Reading the listing below, restate each entry exactly as written.

════

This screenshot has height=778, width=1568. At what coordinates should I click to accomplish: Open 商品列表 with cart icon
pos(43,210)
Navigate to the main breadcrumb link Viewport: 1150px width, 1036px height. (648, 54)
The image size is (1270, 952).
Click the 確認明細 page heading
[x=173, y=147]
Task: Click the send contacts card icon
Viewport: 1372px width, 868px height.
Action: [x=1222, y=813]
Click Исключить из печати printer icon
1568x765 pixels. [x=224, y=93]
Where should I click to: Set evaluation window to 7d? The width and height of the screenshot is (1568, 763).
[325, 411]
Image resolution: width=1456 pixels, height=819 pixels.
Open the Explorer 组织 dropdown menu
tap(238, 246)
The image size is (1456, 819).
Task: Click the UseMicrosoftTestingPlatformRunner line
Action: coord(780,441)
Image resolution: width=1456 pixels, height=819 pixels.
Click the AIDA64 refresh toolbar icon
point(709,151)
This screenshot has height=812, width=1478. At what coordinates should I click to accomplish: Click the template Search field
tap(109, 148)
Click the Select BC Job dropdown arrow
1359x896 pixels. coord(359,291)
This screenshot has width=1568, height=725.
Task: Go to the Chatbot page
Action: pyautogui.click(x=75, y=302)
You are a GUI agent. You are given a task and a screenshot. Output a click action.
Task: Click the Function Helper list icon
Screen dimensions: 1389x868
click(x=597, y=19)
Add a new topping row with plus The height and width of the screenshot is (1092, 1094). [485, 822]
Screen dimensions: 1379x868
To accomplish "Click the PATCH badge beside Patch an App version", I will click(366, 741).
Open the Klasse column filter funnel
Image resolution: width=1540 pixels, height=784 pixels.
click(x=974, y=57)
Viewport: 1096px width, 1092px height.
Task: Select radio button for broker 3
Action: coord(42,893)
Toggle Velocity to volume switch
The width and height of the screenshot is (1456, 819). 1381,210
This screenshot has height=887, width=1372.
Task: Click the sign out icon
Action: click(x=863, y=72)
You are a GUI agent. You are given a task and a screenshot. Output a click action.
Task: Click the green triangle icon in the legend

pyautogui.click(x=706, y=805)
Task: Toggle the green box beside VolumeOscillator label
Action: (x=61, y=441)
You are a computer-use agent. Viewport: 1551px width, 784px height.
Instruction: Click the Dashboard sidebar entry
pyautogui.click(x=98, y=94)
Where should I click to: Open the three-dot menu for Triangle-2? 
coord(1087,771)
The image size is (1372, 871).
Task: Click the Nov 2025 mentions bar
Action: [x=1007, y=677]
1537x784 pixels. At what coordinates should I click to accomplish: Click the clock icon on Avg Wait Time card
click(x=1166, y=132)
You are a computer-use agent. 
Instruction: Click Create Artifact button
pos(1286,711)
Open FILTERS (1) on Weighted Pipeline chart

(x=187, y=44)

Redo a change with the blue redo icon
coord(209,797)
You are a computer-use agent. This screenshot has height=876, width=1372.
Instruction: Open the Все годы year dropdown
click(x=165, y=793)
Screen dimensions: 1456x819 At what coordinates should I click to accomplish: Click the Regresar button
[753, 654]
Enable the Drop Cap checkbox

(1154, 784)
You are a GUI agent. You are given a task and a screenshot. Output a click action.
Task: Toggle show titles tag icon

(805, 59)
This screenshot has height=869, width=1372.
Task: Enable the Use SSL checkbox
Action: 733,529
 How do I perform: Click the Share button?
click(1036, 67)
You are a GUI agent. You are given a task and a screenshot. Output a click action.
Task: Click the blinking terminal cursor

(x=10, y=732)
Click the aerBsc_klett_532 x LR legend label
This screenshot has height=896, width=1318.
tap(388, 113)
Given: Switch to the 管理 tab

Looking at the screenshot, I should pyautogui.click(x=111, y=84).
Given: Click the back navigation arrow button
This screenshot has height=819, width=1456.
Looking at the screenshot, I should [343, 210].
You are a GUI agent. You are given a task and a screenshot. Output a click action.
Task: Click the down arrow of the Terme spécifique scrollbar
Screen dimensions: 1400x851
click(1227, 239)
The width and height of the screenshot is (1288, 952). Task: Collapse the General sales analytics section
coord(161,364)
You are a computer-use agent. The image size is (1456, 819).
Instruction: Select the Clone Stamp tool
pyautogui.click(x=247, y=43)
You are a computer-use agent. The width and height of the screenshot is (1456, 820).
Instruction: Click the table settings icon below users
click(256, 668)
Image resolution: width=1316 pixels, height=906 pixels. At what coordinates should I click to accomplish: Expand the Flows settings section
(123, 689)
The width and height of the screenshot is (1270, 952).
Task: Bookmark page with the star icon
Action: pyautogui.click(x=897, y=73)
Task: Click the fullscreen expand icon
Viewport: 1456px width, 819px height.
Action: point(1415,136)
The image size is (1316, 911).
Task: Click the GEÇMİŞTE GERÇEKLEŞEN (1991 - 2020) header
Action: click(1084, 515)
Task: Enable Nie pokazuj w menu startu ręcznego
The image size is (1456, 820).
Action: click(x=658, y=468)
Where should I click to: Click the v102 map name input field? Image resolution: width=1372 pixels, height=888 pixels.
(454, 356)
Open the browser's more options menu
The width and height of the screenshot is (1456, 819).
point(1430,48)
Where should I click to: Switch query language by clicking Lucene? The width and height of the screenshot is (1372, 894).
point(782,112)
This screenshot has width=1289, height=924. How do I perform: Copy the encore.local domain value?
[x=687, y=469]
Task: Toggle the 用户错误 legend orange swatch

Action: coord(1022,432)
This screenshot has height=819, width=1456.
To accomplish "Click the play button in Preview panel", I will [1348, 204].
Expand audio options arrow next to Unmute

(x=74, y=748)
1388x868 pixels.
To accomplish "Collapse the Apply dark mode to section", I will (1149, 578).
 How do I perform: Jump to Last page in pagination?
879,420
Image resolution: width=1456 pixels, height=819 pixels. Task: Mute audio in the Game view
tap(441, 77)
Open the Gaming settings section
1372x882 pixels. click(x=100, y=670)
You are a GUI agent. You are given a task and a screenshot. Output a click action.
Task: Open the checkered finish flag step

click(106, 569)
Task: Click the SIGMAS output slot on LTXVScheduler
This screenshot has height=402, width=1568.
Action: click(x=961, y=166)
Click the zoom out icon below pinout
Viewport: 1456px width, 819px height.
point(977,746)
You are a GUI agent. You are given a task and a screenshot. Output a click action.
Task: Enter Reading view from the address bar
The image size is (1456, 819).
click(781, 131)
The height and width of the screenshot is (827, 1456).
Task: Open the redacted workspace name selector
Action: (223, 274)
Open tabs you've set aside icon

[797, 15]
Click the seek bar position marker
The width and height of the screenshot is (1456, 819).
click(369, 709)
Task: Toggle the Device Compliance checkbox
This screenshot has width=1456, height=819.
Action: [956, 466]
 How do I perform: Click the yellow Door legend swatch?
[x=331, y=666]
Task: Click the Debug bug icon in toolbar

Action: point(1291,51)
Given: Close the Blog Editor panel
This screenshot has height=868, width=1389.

════

Problem solution:
This screenshot has height=778, width=1568. At what coordinates should I click to accomplish: Open 商品列表 with cart icon
pos(43,210)
Navigate to the main breadcrumb link Viewport: 1150px width, 1036px height. (648, 54)
The image size is (1270, 952).
Click the 確認明細 page heading
[x=173, y=147]
Task: Click the send contacts card icon
Viewport: 1372px width, 868px height.
Action: [x=1222, y=813]
Click Исключить из печати printer icon
1568x765 pixels. [x=224, y=93]
Where should I click to: Set evaluation window to 7d? The width and height of the screenshot is (1568, 763).
[325, 411]
Image resolution: width=1456 pixels, height=819 pixels.
Open the Explorer 组织 dropdown menu
tap(238, 246)
The image size is (1456, 819).
Task: Click the UseMicrosoftTestingPlatformRunner line
Action: coord(780,441)
Image resolution: width=1456 pixels, height=819 pixels.
Click the AIDA64 refresh toolbar icon
point(709,151)
This screenshot has height=812, width=1478. At what coordinates should I click to accomplish: Click the template Search field
tap(109, 148)
Click the Select BC Job dropdown arrow
1359x896 pixels. coord(359,291)
This screenshot has width=1568, height=725.
Task: Go to the Chatbot page
Action: pyautogui.click(x=75, y=302)
You are a GUI agent. You are given a task and a screenshot. Output a click action.
Task: Click the Function Helper list icon
Screen dimensions: 1389x868
click(x=597, y=19)
Add a new topping row with plus The height and width of the screenshot is (1092, 1094). [485, 822]
Screen dimensions: 1379x868
To accomplish "Click the PATCH badge beside Patch an App version", I will click(366, 741).
Open the Klasse column filter funnel
Image resolution: width=1540 pixels, height=784 pixels.
click(x=974, y=57)
Viewport: 1096px width, 1092px height.
Task: Select radio button for broker 3
Action: coord(42,893)
Toggle Velocity to volume switch
The width and height of the screenshot is (1456, 819). 1381,210
This screenshot has height=887, width=1372.
Task: Click the sign out icon
Action: click(x=863, y=72)
You are a GUI agent. You are given a task and a screenshot. Output a click action.
Task: Click the green triangle icon in the legend

pyautogui.click(x=706, y=805)
Task: Toggle the green box beside VolumeOscillator label
Action: (x=61, y=441)
You are a computer-use agent. Viewport: 1551px width, 784px height.
Instruction: Click the Dashboard sidebar entry
pyautogui.click(x=98, y=94)
Where should I click to: Open the three-dot menu for Triangle-2? 
coord(1087,771)
The image size is (1372, 871).
Task: Click the Nov 2025 mentions bar
Action: [x=1007, y=677]
1537x784 pixels. At what coordinates should I click to accomplish: Click the clock icon on Avg Wait Time card
click(x=1166, y=132)
You are a computer-use agent. 
Instruction: Click Create Artifact button
pos(1286,711)
Open FILTERS (1) on Weighted Pipeline chart

(x=187, y=44)

Redo a change with the blue redo icon
coord(209,797)
You are a computer-use agent. This screenshot has height=876, width=1372.
Instruction: Open the Все годы year dropdown
click(x=165, y=793)
Screen dimensions: 1456x819 At what coordinates should I click to accomplish: Click the Regresar button
[753, 654]
Enable the Drop Cap checkbox

(1154, 784)
You are a GUI agent. You are given a task and a screenshot. Output a click action.
Task: Toggle show titles tag icon

(805, 59)
This screenshot has height=869, width=1372.
Task: Enable the Use SSL checkbox
Action: 733,529
 How do I perform: Click the Share button?
click(1036, 67)
You are a GUI agent. You are given a task and a screenshot. Output a click action.
Task: Click the blinking terminal cursor

(x=10, y=732)
Click the aerBsc_klett_532 x LR legend label
This screenshot has height=896, width=1318.
tap(388, 113)
Given: Switch to the 管理 tab

Looking at the screenshot, I should pyautogui.click(x=111, y=84).
Given: Click the back navigation arrow button
This screenshot has height=819, width=1456.
Looking at the screenshot, I should [343, 210].
You are a GUI agent. You are given a task and a screenshot. Output a click action.
Task: Click the down arrow of the Terme spécifique scrollbar
Screen dimensions: 1400x851
click(1227, 239)
The width and height of the screenshot is (1288, 952). Task: Collapse the General sales analytics section
coord(161,364)
You are a computer-use agent. The image size is (1456, 819).
Instruction: Select the Clone Stamp tool
pyautogui.click(x=247, y=43)
You are a computer-use agent. The width and height of the screenshot is (1456, 820).
Instruction: Click the table settings icon below users
click(256, 668)
Image resolution: width=1316 pixels, height=906 pixels. At what coordinates should I click to accomplish: Expand the Flows settings section
(123, 689)
The width and height of the screenshot is (1270, 952).
Task: Bookmark page with the star icon
Action: pyautogui.click(x=897, y=73)
Task: Click the fullscreen expand icon
Viewport: 1456px width, 819px height.
Action: point(1415,136)
The image size is (1316, 911).
Task: Click the GEÇMİŞTE GERÇEKLEŞEN (1991 - 2020) header
Action: click(1084, 515)
Task: Enable Nie pokazuj w menu startu ręcznego
The image size is (1456, 820).
Action: click(x=658, y=468)
Where should I click to: Click the v102 map name input field? Image resolution: width=1372 pixels, height=888 pixels.
(454, 356)
Open the browser's more options menu
The width and height of the screenshot is (1456, 819).
point(1430,48)
Where should I click to: Switch query language by clicking Lucene? The width and height of the screenshot is (1372, 894).
point(782,112)
This screenshot has width=1289, height=924. How do I perform: Copy the encore.local domain value?
[x=687, y=469]
Task: Toggle the 用户错误 legend orange swatch

Action: coord(1022,432)
This screenshot has height=819, width=1456.
To accomplish "Click the play button in Preview panel", I will [1348, 204].
Expand audio options arrow next to Unmute

(x=74, y=748)
1388x868 pixels.
To accomplish "Collapse the Apply dark mode to section", I will (1149, 578).
 How do I perform: Jump to Last page in pagination?
879,420
Image resolution: width=1456 pixels, height=819 pixels. Task: Mute audio in the Game view
tap(441, 77)
Open the Gaming settings section
1372x882 pixels. click(x=100, y=670)
You are a GUI agent. You are given a task and a screenshot. Output a click action.
Task: Open the checkered finish flag step

click(106, 569)
Task: Click the SIGMAS output slot on LTXVScheduler
This screenshot has height=402, width=1568.
Action: click(x=961, y=166)
Click the zoom out icon below pinout
Viewport: 1456px width, 819px height.
point(977,746)
You are a GUI agent. You are given a task and a screenshot. Output a click action.
Task: Enter Reading view from the address bar
The image size is (1456, 819).
click(781, 131)
The height and width of the screenshot is (827, 1456).
Task: Open the redacted workspace name selector
Action: (223, 274)
Open tabs you've set aside icon

[797, 15]
Click the seek bar position marker
The width and height of the screenshot is (1456, 819).
click(369, 709)
Task: Toggle the Device Compliance checkbox
This screenshot has width=1456, height=819.
Action: [956, 466]
 How do I perform: Click the yellow Door legend swatch?
[x=331, y=666]
Task: Click the Debug bug icon in toolbar

Action: point(1291,51)
Given: Close the Blog Editor panel
This screenshot has height=868, width=1389.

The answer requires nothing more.